▶ **YOUR TASK**: Rewrite the stretch from the line containing "The height and width of the screenshot is (144, 291)." through the line containing "coord(290,128)" as a Markdown table with the columns Entry and Text. Put each line's number in Entry and the line itself in Text, and leave out blank lines.

▶ **PROVIDED RECORDS**:
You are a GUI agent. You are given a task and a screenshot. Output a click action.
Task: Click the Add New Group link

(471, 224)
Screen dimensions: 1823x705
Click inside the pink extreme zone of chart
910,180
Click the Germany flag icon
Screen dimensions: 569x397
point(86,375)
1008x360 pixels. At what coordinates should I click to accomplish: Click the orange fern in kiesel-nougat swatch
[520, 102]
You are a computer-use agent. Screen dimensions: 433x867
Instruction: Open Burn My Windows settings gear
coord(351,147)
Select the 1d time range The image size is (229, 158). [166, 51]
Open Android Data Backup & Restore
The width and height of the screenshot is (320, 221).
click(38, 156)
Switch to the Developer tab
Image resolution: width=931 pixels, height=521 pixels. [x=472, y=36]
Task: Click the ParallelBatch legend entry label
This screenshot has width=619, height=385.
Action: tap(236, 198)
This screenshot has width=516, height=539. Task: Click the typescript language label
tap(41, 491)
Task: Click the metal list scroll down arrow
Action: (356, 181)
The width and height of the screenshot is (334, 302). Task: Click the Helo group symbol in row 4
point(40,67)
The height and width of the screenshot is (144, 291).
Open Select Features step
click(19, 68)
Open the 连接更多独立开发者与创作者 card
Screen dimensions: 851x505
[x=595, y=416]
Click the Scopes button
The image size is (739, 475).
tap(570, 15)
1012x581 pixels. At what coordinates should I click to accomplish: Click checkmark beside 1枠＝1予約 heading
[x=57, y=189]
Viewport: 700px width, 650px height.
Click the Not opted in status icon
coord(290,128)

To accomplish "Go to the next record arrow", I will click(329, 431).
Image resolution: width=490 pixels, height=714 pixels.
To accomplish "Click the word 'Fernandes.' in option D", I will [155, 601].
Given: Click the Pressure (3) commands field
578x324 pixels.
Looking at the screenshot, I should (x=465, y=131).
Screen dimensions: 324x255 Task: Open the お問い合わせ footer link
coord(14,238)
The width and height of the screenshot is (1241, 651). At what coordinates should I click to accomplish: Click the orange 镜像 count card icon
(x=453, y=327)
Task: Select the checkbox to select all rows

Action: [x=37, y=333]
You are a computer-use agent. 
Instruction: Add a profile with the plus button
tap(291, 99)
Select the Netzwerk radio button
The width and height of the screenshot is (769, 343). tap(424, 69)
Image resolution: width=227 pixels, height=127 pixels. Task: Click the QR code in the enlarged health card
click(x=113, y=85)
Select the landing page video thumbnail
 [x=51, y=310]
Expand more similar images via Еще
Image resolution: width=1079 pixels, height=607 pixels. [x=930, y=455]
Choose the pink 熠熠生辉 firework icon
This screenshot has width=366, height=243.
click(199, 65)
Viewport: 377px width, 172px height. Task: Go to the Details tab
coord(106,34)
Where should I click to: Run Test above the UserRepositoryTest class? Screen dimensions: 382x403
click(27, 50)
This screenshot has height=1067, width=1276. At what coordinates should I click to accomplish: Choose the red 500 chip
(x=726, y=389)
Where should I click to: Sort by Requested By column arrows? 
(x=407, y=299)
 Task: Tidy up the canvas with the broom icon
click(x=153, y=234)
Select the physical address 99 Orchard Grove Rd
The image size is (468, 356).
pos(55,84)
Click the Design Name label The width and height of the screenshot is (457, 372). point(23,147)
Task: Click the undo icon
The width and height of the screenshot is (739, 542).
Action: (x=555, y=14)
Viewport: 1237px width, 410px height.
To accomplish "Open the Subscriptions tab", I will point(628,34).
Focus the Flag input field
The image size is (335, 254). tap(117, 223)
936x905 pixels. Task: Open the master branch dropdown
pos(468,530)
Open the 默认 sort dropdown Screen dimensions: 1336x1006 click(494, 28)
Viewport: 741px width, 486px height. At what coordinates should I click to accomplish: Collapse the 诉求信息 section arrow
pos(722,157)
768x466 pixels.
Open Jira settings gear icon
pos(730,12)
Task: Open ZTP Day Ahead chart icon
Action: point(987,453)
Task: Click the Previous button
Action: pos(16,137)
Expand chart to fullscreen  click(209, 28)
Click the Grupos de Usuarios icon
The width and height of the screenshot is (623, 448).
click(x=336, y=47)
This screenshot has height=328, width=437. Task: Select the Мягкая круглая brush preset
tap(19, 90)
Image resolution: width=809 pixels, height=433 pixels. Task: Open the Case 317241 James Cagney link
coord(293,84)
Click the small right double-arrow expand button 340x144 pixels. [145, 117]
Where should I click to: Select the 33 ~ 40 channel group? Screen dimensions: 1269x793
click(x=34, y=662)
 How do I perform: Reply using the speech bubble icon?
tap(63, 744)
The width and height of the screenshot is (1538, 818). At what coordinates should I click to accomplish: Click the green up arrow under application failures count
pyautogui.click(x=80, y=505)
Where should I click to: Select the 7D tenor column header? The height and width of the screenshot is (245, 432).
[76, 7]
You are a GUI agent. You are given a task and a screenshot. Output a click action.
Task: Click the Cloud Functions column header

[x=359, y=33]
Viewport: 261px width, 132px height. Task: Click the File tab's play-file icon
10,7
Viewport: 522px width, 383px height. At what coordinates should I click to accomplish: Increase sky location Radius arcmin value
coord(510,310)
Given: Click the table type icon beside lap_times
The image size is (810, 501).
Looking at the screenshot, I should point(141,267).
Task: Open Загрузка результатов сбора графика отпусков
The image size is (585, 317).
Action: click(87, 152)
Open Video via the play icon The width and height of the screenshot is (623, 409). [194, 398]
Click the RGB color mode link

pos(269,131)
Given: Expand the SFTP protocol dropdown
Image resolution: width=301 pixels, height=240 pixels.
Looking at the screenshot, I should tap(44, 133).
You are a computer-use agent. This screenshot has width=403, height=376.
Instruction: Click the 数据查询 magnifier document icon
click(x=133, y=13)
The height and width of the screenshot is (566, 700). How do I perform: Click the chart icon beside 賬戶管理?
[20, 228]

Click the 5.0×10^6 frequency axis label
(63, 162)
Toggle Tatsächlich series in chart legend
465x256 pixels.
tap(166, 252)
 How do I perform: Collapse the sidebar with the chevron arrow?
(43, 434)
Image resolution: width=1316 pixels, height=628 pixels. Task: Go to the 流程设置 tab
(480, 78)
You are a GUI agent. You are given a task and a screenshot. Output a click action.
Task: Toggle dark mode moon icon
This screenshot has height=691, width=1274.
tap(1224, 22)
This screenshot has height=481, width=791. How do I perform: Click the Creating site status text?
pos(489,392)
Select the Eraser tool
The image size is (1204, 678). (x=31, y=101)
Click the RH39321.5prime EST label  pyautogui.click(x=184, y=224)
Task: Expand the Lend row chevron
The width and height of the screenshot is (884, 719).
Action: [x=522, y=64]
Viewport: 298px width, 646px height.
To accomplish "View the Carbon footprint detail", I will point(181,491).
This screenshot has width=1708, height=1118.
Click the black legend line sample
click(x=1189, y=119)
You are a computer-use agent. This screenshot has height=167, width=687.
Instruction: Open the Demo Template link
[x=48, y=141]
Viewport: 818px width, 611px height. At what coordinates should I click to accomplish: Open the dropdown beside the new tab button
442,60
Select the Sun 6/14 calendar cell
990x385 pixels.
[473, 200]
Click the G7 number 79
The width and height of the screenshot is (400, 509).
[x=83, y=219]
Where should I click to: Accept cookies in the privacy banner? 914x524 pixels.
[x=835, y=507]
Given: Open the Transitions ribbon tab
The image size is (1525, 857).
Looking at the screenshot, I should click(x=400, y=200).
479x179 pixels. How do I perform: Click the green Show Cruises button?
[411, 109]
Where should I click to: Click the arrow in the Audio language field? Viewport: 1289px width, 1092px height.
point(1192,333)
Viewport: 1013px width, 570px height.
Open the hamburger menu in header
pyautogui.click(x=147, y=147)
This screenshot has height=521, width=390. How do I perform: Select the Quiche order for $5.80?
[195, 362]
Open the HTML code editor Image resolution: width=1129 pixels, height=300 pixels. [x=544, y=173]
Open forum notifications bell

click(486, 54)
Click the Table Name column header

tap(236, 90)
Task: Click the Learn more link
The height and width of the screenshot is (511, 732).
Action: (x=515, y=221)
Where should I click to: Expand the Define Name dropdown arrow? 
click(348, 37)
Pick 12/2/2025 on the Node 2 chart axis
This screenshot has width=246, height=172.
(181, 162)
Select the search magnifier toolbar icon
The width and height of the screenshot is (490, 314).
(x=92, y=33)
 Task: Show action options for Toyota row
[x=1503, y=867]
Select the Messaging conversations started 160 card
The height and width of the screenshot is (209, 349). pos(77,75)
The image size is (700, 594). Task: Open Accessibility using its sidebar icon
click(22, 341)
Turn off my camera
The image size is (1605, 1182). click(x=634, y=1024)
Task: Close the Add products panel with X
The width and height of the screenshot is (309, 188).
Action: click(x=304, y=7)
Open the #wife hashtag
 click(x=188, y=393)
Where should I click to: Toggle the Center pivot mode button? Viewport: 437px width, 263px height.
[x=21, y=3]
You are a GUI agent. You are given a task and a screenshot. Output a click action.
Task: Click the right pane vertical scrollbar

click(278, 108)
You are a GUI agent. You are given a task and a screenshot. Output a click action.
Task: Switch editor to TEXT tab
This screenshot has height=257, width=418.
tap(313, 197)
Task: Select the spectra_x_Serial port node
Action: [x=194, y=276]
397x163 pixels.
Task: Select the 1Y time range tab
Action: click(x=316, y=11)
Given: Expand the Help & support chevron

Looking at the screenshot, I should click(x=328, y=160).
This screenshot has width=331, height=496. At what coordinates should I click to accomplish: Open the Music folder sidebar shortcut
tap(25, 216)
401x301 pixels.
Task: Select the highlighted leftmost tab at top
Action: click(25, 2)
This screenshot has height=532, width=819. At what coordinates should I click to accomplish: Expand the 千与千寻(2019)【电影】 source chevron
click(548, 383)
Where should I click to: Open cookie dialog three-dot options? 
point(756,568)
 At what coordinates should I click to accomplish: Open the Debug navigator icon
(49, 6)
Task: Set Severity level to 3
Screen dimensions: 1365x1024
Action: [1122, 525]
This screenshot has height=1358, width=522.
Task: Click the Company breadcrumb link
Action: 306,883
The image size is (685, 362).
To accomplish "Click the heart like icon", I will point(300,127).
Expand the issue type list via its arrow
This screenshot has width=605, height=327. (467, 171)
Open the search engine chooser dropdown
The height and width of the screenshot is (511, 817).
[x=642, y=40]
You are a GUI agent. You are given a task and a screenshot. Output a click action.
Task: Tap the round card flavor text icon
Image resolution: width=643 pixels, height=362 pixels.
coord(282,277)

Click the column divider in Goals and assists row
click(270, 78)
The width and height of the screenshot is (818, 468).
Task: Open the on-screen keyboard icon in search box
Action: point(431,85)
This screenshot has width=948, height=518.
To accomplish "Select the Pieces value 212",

▶ **ANSWER TO THE EXERCISE**:
| Entry | Text |
|---|---|
| 1 | The height and width of the screenshot is (144, 291). |
| 2 | Open Select Features step |
| 3 | click(19, 68) |
| 4 | Open the 连接更多独立开发者与创作者 card |
| 5 | Screen dimensions: 851x505 |
| 6 | [x=595, y=416] |
| 7 | Click the Scopes button |
| 8 | The image size is (739, 475). |
| 9 | tap(570, 15) |
| 10 | 1012x581 pixels. At what coordinates should I click to accomplish: Click checkmark beside 1枠＝1予約 heading |
| 11 | [x=57, y=189] |
| 12 | Viewport: 700px width, 650px height. |
| 13 | Click the Not opted in status icon |
| 14 | coord(290,128) |